§ What the task requires
Scan the records beneath this line for the line holding "Viewport: 283px width, 606px" and the line holding "The height and width of the screenshot is (227, 403).", then transcribe exactly those two and all lines between.

****

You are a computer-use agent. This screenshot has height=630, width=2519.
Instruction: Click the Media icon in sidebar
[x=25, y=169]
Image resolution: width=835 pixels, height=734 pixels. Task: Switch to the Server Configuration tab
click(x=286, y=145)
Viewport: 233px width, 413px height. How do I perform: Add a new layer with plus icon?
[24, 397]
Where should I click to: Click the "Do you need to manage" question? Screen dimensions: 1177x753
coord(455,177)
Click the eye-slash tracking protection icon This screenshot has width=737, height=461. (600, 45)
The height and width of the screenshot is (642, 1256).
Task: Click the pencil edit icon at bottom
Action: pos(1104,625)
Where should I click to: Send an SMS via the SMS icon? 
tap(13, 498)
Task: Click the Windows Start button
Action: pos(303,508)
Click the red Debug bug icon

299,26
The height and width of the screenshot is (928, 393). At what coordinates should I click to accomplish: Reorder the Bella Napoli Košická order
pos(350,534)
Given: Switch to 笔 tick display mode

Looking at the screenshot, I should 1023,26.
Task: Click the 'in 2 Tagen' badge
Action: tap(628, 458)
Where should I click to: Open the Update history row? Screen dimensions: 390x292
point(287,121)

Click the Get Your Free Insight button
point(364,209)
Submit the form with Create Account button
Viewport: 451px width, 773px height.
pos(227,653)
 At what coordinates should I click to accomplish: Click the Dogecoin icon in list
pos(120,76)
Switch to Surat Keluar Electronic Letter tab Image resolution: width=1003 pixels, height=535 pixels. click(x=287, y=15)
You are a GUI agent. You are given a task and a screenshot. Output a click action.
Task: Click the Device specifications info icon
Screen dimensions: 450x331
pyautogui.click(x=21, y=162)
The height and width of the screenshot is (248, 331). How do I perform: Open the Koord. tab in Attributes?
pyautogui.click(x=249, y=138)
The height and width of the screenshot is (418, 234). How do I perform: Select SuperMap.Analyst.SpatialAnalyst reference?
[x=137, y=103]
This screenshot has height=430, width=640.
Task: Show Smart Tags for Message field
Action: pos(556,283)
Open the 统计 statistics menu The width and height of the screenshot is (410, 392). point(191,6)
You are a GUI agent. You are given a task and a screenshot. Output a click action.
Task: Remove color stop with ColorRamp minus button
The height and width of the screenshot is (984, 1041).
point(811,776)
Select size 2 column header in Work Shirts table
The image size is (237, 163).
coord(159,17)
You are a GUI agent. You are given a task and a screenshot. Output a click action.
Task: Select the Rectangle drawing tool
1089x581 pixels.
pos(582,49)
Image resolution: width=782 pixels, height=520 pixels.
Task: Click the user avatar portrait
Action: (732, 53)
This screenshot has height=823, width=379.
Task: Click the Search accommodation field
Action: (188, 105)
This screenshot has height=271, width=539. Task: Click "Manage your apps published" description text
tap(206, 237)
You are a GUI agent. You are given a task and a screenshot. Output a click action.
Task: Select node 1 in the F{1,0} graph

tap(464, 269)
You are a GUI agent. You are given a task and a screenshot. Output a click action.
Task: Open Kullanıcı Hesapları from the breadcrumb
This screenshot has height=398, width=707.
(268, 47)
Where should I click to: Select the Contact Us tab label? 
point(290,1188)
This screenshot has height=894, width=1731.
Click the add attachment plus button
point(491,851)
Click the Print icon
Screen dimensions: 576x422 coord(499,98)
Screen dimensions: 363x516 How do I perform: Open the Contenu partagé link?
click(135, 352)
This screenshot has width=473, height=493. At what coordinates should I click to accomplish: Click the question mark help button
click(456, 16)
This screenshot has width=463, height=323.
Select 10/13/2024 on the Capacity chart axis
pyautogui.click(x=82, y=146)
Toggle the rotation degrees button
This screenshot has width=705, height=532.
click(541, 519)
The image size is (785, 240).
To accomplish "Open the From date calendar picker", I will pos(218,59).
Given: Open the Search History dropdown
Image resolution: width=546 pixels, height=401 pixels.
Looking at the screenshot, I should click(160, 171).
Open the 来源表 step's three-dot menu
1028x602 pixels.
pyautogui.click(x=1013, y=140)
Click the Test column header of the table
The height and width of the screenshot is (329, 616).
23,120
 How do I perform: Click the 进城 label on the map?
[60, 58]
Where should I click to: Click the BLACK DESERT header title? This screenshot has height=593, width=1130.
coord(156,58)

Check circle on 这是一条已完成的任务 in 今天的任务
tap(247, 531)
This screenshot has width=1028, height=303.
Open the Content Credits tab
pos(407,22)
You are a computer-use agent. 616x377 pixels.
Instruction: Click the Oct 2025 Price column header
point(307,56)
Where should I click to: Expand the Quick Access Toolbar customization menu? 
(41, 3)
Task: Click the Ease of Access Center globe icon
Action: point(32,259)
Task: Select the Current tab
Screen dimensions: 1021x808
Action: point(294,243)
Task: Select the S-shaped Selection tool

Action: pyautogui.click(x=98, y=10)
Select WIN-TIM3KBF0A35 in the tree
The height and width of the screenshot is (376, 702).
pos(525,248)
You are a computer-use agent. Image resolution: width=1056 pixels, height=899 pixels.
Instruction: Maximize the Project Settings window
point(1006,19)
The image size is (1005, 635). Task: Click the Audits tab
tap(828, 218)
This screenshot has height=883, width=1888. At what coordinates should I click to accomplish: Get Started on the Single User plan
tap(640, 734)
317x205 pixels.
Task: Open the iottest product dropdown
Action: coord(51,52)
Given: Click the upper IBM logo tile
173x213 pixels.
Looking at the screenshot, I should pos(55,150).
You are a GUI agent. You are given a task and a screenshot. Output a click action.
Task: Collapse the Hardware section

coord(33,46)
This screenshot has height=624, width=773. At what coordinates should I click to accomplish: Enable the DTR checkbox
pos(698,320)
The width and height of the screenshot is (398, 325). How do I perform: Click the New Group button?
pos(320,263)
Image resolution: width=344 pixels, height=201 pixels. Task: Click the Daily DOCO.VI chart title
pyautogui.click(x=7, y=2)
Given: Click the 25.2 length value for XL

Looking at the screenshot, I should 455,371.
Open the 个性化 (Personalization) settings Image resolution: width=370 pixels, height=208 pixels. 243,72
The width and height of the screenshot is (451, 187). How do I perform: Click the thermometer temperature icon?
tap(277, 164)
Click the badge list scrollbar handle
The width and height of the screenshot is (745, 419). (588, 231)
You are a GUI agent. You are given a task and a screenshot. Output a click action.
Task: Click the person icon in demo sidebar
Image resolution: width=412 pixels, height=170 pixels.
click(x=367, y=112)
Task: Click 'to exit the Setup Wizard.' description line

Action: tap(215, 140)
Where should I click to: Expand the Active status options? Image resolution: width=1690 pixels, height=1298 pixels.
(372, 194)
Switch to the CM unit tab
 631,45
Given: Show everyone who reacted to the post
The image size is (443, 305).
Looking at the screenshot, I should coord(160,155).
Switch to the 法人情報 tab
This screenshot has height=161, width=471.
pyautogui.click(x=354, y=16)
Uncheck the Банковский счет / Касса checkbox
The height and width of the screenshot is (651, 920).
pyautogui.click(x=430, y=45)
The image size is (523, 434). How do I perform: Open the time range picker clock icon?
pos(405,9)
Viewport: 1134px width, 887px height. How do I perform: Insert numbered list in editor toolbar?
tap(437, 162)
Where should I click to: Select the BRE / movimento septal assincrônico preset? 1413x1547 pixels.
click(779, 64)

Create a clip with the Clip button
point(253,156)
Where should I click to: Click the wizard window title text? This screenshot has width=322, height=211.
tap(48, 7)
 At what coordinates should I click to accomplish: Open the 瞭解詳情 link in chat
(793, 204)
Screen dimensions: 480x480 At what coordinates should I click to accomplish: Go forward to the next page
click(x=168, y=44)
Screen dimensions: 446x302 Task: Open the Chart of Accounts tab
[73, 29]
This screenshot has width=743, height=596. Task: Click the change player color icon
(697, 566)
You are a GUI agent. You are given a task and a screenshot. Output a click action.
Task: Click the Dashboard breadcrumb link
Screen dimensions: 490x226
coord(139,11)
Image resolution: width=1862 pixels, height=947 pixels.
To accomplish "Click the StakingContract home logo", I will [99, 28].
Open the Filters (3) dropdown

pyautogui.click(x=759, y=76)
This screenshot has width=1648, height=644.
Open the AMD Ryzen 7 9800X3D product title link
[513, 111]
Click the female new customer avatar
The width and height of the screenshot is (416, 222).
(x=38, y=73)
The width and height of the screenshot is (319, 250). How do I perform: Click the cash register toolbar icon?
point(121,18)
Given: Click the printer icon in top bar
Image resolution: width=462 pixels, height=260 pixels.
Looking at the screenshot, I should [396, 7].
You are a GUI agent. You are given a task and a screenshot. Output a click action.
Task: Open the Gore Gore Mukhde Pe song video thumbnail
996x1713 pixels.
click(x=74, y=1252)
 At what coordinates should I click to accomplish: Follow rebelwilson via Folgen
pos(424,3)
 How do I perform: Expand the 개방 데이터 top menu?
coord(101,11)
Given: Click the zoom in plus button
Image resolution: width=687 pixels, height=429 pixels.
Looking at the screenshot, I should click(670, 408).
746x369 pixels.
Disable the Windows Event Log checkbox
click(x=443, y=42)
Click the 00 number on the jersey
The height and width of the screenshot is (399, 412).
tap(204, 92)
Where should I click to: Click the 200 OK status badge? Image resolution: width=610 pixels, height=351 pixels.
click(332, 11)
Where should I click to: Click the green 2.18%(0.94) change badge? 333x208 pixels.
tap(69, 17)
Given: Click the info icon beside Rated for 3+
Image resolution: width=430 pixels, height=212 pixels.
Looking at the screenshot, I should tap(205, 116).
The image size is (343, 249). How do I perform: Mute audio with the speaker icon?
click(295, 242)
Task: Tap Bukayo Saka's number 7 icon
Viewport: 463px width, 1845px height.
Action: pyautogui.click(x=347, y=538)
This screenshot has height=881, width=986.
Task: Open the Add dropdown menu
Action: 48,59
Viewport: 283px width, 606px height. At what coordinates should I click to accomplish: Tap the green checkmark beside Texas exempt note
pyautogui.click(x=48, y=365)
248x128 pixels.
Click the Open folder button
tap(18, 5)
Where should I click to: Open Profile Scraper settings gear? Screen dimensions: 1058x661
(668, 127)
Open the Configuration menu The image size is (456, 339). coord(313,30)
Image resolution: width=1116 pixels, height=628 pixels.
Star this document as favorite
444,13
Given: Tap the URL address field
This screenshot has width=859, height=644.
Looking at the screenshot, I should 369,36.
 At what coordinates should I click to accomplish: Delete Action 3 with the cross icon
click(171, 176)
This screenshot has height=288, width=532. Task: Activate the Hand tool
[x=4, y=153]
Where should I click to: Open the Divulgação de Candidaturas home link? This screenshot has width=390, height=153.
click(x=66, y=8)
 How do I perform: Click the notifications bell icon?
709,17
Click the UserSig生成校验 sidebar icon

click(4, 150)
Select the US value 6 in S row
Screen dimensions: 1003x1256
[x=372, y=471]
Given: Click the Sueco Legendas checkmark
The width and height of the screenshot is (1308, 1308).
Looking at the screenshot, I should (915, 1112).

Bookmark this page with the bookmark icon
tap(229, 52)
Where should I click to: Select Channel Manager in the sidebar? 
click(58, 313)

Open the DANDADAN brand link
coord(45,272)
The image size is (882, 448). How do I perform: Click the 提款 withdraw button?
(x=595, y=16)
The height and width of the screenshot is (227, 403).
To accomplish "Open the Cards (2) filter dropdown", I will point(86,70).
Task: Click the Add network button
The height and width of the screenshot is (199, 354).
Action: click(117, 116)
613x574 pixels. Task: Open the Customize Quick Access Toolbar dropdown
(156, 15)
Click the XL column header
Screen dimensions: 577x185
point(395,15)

****

§ Output below
Viewport: 283px width, 606px height. At what coordinates should I click to accomplish: Tap the green checkmark beside Texas exempt note
pyautogui.click(x=48, y=365)
248x128 pixels.
Click the Open folder button
tap(18, 5)
Where should I click to: Open Profile Scraper settings gear? Screen dimensions: 1058x661
(668, 127)
Open the Configuration menu The image size is (456, 339). coord(313,30)
Image resolution: width=1116 pixels, height=628 pixels.
Star this document as favorite
444,13
Given: Tap the URL address field
This screenshot has width=859, height=644.
Looking at the screenshot, I should 369,36.
 At what coordinates should I click to accomplish: Delete Action 3 with the cross icon
click(171, 176)
This screenshot has height=288, width=532. Task: Activate the Hand tool
[x=4, y=153]
Where should I click to: Open the Divulgação de Candidaturas home link? This screenshot has width=390, height=153.
click(x=66, y=8)
 How do I perform: Click the notifications bell icon?
709,17
Click the UserSig生成校验 sidebar icon

click(4, 150)
Select the US value 6 in S row
Screen dimensions: 1003x1256
[x=372, y=471]
Given: Click the Sueco Legendas checkmark
The width and height of the screenshot is (1308, 1308).
Looking at the screenshot, I should (915, 1112).

Bookmark this page with the bookmark icon
tap(229, 52)
Where should I click to: Select Channel Manager in the sidebar? 
click(58, 313)

Open the DANDADAN brand link
coord(45,272)
The image size is (882, 448). How do I perform: Click the 提款 withdraw button?
(x=595, y=16)
The height and width of the screenshot is (227, 403).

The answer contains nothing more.